Historische Entwicklung
Ursprünglich war das Verschulden bei Vertragsverhandlungen in Deutschland nicht explizit im Gesetz geregelt. Die Rechtsfigur wurde durch Rechtsprechung entwickelt, vor allem geprägt vom deutschen Rechtswissenschaftler Rudolf von Jhering, der das Vertrauen und dessen Schutz während der Anbahnung von Verträgen betonte. Im Zuge der Schuldrechtsreform wurde die culpa in contrahendo schließlich im Bürgerlichen Gesetzbuch (BGB) im Rahmen der Regelungen zu vertraglichen und vorvertraglichen Schuldverhältnissen verankert.
Gesetzliche Verankerung
Seit der Schuldrechtsreform 2002 ist das Verschulden bei Vertragsverhandlungen vor allem in § 311 Abs. 2 und 3 BGB sowie in § 241 Abs. 2 BGB gesetzlich normiert. Demnach entstehen bereits bei der Aufnahme von Vertragsverhandlungen Pflichten, sogenannte vorvertragliche Schuldverhältnisse, die die Beteiligten vor Beeinträchtigungen von Rechtsgütern während der Anbahnung einer vertraglichen Beziehung schützen sollen.
Wesentliche Normen
- § 311 Abs. 2 BGB: Begründung eines Schuldverhältnisses durch die Aufnahme von Vertragsverhandlungen, die Anbahnung eines Vertrages oder ähnliches geschäftliches Miteinander.

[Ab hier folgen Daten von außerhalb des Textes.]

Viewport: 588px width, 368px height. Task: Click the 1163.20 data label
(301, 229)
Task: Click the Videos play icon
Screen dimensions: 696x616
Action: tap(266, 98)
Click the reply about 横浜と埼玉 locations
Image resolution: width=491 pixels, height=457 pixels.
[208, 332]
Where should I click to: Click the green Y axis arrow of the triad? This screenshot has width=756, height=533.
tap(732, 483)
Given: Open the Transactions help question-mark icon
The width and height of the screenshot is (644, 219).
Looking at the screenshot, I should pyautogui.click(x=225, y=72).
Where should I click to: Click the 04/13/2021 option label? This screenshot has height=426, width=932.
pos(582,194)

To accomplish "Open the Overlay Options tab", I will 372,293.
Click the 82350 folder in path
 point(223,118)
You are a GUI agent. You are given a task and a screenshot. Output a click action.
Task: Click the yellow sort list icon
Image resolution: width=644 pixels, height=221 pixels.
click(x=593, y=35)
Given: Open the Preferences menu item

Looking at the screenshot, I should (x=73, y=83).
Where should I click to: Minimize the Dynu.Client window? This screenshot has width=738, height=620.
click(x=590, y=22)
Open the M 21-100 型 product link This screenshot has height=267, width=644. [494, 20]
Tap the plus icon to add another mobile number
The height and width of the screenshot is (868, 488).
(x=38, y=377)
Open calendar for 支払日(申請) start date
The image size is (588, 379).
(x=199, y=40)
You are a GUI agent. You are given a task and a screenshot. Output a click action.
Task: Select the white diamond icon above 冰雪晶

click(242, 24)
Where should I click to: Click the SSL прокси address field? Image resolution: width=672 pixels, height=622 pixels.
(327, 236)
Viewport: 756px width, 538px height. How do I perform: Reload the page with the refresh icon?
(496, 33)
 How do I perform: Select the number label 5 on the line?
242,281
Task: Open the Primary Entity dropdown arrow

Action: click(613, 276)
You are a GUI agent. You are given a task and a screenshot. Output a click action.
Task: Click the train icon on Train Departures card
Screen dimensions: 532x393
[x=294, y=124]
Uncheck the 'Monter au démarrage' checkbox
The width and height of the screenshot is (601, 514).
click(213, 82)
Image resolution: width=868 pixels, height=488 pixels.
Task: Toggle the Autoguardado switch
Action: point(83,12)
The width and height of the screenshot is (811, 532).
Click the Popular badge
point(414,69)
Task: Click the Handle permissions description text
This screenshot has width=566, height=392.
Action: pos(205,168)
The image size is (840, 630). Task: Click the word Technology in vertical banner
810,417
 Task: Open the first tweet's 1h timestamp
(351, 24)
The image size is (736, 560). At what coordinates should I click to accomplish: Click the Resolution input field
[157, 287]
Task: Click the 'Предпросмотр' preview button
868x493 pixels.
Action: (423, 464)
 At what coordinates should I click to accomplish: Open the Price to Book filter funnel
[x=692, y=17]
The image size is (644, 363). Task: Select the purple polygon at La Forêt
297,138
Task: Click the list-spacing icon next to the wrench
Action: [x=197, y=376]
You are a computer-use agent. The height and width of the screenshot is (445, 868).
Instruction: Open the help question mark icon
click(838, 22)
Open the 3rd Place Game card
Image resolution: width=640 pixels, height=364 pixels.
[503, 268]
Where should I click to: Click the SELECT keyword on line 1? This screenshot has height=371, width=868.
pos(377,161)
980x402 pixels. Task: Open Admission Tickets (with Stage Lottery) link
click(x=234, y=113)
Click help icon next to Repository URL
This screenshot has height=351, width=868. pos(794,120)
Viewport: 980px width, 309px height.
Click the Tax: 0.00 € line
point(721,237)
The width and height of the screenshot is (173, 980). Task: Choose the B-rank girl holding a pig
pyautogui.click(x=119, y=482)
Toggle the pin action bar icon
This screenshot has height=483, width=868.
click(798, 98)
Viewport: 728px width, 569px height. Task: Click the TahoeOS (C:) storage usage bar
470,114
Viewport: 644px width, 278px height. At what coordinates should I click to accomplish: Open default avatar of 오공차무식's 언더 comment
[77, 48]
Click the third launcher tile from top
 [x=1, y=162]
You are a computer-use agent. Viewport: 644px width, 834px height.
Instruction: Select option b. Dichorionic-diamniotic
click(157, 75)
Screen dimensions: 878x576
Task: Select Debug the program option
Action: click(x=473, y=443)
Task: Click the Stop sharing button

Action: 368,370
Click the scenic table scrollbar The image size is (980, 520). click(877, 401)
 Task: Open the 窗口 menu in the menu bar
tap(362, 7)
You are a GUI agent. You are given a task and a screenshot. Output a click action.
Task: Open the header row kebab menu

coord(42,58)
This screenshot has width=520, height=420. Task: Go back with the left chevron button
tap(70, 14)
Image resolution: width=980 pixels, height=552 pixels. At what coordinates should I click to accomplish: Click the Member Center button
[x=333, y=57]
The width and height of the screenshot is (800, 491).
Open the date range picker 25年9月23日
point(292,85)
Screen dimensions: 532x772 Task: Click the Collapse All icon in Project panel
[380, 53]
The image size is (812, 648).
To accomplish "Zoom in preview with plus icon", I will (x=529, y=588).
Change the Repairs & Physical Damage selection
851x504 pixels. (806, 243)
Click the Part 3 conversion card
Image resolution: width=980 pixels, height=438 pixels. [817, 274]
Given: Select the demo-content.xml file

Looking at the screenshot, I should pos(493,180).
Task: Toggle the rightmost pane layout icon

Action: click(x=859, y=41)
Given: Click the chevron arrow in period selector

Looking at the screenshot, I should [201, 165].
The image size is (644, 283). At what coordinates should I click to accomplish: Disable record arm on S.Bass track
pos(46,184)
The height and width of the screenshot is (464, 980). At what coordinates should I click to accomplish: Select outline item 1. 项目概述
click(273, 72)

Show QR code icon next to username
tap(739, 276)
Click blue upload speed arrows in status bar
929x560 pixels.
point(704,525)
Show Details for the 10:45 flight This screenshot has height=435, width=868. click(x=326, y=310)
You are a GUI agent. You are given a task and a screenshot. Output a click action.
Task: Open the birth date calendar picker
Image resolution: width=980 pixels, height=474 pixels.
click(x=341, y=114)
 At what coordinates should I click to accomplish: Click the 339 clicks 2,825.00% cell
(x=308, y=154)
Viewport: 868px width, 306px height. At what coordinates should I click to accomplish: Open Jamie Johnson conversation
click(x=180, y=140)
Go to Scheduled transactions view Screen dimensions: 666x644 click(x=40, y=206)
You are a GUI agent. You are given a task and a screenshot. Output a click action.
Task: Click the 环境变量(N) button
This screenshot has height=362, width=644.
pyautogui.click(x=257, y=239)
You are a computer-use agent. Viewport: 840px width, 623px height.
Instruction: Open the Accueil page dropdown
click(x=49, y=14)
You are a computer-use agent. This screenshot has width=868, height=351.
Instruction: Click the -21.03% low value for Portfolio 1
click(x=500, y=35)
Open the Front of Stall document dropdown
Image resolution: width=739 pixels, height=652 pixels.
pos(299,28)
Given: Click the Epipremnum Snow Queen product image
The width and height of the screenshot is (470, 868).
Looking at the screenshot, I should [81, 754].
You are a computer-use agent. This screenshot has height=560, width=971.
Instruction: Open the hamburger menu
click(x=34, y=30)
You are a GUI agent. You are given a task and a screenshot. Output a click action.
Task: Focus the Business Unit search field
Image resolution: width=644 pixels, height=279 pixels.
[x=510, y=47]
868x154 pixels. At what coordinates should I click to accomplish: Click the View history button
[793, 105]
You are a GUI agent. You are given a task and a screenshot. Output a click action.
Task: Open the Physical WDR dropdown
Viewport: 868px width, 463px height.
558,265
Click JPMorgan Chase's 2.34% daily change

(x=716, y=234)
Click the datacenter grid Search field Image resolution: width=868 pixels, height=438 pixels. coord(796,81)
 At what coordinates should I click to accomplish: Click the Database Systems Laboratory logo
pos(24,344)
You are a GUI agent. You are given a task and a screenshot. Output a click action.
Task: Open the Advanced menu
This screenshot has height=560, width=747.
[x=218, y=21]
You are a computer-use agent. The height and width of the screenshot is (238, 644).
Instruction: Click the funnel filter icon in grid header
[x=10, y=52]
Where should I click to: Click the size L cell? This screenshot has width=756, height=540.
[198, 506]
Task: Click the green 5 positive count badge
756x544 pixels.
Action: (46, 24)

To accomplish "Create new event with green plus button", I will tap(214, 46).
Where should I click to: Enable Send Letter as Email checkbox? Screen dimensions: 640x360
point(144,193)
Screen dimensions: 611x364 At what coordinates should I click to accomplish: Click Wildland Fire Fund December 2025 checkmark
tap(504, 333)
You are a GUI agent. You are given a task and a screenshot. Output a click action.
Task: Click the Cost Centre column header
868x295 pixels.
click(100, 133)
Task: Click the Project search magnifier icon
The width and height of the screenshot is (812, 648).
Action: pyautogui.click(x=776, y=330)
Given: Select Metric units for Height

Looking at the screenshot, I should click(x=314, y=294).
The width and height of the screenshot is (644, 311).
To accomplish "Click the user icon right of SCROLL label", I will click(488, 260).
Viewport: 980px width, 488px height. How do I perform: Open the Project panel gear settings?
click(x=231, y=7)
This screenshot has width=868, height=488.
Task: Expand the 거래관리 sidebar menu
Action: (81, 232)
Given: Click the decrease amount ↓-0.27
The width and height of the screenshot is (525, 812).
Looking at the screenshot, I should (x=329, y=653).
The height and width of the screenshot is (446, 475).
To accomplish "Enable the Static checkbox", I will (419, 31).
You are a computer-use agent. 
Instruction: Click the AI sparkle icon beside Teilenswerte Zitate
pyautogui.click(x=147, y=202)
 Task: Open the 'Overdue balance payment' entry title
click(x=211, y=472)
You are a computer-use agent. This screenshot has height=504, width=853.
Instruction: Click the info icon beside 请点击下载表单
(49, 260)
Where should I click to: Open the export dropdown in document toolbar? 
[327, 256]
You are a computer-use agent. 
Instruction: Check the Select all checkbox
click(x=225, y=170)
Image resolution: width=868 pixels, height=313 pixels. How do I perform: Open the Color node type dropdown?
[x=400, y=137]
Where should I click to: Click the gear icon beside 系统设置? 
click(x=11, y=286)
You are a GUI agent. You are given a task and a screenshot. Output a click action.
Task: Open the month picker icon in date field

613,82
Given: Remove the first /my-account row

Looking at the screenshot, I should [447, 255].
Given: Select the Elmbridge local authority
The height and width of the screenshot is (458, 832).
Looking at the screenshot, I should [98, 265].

- § 280 Abs. 1 BGB: Schadensersatz bei Pflichtverletzung.
- § 241 Abs. 2 BGB: Nebenpflichten zum Schutz von Rechtsgütern und Interessen.
Voraussetzungen des Verschuldens bei Vertragsverhandlungen
Damit eine Haftung für Verschulden bei Vertragsverhandlungen eintritt, müssen folgende Voraussetzungen vorliegen:
1. Bestehen eines vorvertraglichen Schuldverhältnisses
Bereits mit Aufnahme von Vertragsverhandlungen entsteht zwischen den Parteien ein gesetzliches Schuldverhältnis, das sogenannte „vorvertragliche Schuldverhältnis“ (culpa in contrahendo). Hieraus resultieren Schutz-, Rücksichtnahme- und Informationspflichten.
2. Pflichtverletzung
Eine Pflichtverletzung kann beispielsweise in der Verletzung von Informations-, Sorgfalts- oder Geheimhaltungspflichten bestehen. Typische Pflichtverletzungen sind etwa das Zurückhalten wesentlicher Informationen, die Mitteilung falscher Tatsachen oder eine vorsätzliche Irreführung der anderen Partei.
3. Vertretenmüssen (Verschulden)
Die Haftung tritt ein, wenn die Pflichtverletzung vom Schädiger zu vertreten ist. Hierbei wird sowohl vorsätzliches Verhalten als auch Fahrlässigkeit erfasst, §§ 276 f. BGB.
4. Kausalität und Schaden
Zwischen der Pflichtverletzung und dem eingetretenen Schaden muss ein ursächlicher Zusammenhang bestehen. Der Geschädigte muss nachweisen, dass ihm gerade aufgrund der Pflichtverletzung ein Vermögensschaden entstanden ist.
Haftungsumfang und Rechtsfolgen
Das Verschulden bei Vertragsverhandlungen zieht Schadensersatzansprüche nach sich. Als Schadenspositionen kommen etwa die Ersatzfähigkeit nutzloser Aufwendungen (vergebliche Kosten der Vertragsverhandlungen), Schadensersatz wegen negativen Interesses (so genannter Vertrauensschaden) sowie Schutz vor Schäden an Rechtsgütern in Betracht.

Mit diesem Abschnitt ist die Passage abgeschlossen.